### Activity
Give back exactly the first lines of the entries below, through the line with "Image resolution: width=1024 pixels, height=515".

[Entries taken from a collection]
···

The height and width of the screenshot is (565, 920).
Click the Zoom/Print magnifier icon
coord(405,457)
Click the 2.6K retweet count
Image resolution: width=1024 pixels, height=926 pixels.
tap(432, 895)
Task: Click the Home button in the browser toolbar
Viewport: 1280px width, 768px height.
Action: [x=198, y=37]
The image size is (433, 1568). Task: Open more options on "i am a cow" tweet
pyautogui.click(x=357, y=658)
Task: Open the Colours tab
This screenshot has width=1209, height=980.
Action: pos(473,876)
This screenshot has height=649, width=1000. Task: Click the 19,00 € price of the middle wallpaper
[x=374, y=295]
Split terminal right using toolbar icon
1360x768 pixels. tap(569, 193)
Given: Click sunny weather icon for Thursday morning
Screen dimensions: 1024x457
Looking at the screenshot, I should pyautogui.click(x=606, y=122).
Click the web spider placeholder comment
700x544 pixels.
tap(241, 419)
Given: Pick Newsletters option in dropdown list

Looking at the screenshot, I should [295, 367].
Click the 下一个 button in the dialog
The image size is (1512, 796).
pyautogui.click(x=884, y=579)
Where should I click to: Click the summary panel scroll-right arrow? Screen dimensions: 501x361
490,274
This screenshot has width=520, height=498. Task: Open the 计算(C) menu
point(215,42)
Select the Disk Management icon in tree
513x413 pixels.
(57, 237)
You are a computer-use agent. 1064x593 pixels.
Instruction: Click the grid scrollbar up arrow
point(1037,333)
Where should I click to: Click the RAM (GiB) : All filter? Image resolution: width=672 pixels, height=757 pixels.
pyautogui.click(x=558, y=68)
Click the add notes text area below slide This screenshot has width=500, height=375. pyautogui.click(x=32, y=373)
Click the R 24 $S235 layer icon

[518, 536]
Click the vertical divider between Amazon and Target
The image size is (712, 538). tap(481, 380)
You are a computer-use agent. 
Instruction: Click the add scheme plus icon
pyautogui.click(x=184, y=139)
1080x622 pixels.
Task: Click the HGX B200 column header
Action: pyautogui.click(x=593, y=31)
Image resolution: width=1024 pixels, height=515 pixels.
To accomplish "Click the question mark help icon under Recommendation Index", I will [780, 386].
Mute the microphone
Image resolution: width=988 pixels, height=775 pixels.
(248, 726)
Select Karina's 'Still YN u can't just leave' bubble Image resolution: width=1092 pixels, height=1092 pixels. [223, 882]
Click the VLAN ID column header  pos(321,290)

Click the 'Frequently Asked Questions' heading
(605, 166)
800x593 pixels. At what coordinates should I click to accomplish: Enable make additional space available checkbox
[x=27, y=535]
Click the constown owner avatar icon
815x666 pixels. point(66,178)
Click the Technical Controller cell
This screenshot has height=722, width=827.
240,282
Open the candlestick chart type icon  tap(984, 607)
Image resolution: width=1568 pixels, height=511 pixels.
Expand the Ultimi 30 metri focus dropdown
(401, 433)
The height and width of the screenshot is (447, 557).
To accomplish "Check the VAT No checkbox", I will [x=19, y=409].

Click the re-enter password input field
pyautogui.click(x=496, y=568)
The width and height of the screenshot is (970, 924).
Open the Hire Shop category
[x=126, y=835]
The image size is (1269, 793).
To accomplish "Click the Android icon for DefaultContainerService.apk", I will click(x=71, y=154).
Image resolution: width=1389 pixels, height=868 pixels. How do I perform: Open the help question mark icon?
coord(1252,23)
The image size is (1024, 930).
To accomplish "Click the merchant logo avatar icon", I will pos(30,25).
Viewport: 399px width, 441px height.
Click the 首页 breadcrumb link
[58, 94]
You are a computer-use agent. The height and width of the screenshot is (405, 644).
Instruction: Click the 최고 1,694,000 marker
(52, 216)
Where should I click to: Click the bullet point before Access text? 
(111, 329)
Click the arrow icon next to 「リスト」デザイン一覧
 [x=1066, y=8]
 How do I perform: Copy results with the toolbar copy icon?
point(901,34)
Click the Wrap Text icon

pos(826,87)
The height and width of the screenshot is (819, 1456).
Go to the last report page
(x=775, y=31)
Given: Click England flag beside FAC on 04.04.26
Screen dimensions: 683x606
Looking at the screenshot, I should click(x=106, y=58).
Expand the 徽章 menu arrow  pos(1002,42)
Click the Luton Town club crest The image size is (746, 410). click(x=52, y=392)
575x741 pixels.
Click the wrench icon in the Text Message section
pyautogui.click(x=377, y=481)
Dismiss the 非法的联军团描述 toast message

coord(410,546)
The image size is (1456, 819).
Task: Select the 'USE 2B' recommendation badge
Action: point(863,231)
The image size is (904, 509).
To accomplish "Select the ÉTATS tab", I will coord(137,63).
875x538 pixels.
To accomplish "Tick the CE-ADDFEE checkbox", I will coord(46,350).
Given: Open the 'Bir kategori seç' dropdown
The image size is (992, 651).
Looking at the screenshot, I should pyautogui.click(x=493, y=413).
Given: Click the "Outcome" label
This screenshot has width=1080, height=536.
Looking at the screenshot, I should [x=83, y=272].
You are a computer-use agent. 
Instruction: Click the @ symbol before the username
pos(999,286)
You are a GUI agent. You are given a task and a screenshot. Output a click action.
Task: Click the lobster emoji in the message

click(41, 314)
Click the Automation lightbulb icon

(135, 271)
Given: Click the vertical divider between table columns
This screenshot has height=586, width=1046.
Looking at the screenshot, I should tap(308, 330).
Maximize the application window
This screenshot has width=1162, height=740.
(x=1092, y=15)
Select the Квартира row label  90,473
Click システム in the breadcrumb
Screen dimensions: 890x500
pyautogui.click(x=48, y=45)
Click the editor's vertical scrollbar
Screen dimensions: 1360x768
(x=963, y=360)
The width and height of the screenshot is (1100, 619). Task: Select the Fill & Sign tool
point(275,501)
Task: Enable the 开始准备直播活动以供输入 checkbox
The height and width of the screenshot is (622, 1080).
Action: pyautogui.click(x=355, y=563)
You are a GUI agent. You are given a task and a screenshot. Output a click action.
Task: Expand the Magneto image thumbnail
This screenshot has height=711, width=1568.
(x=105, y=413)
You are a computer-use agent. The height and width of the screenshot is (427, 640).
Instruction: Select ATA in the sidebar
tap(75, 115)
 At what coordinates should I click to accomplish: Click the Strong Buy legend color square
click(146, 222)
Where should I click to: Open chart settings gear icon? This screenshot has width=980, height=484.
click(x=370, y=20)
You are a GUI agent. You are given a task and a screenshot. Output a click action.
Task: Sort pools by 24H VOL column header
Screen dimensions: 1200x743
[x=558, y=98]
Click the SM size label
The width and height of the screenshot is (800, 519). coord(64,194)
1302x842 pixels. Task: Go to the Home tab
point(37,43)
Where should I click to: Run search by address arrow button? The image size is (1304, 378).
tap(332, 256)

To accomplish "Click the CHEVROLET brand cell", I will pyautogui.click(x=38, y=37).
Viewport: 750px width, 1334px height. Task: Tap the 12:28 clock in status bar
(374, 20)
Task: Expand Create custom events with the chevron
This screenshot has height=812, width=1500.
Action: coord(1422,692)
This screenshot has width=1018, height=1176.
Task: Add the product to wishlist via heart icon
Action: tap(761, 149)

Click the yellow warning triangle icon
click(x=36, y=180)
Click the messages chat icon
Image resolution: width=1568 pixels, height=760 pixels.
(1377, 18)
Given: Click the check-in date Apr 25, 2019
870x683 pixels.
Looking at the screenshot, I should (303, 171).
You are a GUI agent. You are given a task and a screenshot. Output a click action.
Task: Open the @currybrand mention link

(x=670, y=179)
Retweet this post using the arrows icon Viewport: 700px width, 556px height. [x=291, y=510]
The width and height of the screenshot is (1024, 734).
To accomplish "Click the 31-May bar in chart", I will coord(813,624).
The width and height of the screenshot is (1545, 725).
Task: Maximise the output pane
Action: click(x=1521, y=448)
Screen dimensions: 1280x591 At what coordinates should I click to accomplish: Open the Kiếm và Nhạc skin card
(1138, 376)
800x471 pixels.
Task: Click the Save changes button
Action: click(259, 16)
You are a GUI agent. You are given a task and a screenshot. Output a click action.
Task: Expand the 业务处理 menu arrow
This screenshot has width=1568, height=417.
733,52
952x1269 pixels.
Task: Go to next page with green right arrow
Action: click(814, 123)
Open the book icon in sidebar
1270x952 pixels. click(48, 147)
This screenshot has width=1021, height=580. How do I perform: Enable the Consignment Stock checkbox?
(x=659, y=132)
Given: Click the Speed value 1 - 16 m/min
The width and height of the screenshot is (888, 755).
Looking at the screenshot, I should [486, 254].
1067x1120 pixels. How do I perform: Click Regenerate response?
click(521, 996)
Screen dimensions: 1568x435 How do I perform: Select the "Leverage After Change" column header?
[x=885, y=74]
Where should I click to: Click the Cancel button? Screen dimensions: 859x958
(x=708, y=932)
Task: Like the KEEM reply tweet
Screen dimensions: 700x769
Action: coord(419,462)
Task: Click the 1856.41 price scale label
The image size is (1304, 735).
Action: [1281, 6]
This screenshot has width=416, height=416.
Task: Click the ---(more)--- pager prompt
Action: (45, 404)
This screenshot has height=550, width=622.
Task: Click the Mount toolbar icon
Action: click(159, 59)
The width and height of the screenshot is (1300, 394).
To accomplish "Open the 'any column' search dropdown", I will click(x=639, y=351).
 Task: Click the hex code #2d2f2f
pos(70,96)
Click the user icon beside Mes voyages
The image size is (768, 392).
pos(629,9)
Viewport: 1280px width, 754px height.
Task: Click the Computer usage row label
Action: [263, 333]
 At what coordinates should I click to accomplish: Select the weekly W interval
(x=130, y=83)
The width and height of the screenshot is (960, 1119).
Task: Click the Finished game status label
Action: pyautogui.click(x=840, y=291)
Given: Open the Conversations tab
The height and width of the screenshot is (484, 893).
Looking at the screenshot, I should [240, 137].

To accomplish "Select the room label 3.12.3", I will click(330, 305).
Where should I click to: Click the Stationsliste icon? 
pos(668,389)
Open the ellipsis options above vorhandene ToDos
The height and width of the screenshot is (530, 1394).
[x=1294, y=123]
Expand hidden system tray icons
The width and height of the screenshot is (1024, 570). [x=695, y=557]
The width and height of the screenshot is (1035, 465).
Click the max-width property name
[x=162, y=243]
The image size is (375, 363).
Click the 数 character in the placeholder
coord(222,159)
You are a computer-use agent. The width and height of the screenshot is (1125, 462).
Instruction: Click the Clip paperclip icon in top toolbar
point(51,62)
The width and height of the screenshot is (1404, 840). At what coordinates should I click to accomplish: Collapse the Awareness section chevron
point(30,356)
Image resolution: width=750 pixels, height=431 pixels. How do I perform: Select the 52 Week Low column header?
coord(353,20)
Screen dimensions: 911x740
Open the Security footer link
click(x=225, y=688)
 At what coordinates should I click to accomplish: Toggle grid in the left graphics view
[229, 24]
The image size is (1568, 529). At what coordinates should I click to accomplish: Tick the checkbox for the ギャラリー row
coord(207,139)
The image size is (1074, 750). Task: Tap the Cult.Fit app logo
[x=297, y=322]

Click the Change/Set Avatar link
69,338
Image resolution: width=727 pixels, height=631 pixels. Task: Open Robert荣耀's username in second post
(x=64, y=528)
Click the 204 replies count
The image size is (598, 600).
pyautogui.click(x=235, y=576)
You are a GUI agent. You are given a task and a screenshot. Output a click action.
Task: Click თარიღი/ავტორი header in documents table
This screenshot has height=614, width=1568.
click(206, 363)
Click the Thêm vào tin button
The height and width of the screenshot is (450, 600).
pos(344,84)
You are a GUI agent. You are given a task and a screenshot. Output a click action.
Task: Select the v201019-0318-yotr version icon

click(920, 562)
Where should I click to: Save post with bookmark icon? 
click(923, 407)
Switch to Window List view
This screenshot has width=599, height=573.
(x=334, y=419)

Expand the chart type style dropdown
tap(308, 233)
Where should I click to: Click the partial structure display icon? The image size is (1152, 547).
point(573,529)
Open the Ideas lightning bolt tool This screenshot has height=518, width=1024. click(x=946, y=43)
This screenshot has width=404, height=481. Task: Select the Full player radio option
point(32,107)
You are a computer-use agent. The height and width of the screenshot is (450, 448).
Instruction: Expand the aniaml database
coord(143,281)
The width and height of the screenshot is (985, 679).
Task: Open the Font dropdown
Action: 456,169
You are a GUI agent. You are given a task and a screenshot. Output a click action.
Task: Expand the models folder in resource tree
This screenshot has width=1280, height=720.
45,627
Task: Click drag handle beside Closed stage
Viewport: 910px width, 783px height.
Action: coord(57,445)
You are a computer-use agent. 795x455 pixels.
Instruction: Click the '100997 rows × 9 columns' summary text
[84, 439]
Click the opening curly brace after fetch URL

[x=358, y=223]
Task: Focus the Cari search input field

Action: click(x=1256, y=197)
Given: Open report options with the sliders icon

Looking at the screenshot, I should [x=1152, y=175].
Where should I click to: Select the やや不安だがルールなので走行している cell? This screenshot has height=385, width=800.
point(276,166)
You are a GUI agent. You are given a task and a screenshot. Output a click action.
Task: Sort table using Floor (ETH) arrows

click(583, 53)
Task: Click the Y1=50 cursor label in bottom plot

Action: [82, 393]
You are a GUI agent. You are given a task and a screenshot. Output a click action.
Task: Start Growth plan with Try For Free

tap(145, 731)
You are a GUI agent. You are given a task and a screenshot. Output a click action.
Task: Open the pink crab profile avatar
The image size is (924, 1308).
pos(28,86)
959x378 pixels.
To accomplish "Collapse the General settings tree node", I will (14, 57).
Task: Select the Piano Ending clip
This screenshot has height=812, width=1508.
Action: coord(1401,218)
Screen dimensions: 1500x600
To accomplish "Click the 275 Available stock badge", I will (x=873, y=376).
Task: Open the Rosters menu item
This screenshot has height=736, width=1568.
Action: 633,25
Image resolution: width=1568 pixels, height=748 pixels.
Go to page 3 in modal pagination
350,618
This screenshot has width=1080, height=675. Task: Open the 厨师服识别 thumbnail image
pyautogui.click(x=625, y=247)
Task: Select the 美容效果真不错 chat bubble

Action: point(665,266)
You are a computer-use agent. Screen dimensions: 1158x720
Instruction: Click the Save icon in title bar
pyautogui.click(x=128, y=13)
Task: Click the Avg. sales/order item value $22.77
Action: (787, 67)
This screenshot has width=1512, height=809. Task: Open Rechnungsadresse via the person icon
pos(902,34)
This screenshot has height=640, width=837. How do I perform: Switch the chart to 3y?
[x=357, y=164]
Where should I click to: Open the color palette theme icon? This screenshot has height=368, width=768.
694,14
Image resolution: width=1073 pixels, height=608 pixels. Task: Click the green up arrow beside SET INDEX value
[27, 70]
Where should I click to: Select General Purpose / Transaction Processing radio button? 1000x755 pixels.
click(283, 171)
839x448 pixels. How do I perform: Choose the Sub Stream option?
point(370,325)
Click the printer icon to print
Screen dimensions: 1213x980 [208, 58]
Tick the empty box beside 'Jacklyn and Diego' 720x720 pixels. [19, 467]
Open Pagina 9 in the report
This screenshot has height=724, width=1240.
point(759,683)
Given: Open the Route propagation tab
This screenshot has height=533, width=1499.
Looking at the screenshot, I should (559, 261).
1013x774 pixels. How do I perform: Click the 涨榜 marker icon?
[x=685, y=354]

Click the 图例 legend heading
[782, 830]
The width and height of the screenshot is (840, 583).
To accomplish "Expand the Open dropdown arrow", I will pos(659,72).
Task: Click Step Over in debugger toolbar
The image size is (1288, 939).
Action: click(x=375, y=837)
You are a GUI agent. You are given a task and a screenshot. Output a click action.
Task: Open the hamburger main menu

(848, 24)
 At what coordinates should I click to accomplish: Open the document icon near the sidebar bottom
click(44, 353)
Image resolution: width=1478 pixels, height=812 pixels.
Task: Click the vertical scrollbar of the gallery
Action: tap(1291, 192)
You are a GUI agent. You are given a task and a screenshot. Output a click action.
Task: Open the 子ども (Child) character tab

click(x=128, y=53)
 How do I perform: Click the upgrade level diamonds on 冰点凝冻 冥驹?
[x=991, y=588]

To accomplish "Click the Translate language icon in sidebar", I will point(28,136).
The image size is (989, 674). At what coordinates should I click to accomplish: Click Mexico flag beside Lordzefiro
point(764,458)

···

### Exercise answer
The height and width of the screenshot is (565, 920).
Click the Zoom/Print magnifier icon
coord(405,457)
Click the 2.6K retweet count
Image resolution: width=1024 pixels, height=926 pixels.
tap(432, 895)
Task: Click the Home button in the browser toolbar
Viewport: 1280px width, 768px height.
Action: [x=198, y=37]
The image size is (433, 1568). Task: Open more options on "i am a cow" tweet
pyautogui.click(x=357, y=658)
Task: Open the Colours tab
This screenshot has width=1209, height=980.
Action: pos(473,876)
This screenshot has height=649, width=1000. Task: Click the 19,00 € price of the middle wallpaper
[x=374, y=295]
Split terminal right using toolbar icon
1360x768 pixels. tap(569, 193)
Given: Click sunny weather icon for Thursday morning
Screen dimensions: 1024x457
Looking at the screenshot, I should pyautogui.click(x=606, y=122).
Click the web spider placeholder comment
700x544 pixels.
tap(241, 419)
Given: Pick Newsletters option in dropdown list

Looking at the screenshot, I should [295, 367].
Click the 下一个 button in the dialog
The image size is (1512, 796).
pyautogui.click(x=884, y=579)
Where should I click to: Click the summary panel scroll-right arrow? Screen dimensions: 501x361
490,274
This screenshot has width=520, height=498. Task: Open the 计算(C) menu
point(215,42)
Select the Disk Management icon in tree
513x413 pixels.
(57, 237)
You are a computer-use agent. 1064x593 pixels.
Instruction: Click the grid scrollbar up arrow
point(1037,333)
Where should I click to: Click the RAM (GiB) : All filter? Image resolution: width=672 pixels, height=757 pixels.
pyautogui.click(x=558, y=68)
Click the add notes text area below slide This screenshot has width=500, height=375. pyautogui.click(x=32, y=373)
Click the R 24 $S235 layer icon

[518, 536]
Click the vertical divider between Amazon and Target
The image size is (712, 538). tap(481, 380)
You are a computer-use agent. 
Instruction: Click the add scheme plus icon
pyautogui.click(x=184, y=139)
1080x622 pixels.
Task: Click the HGX B200 column header
Action: pyautogui.click(x=593, y=31)
Image resolution: width=1024 pixels, height=515 pixels.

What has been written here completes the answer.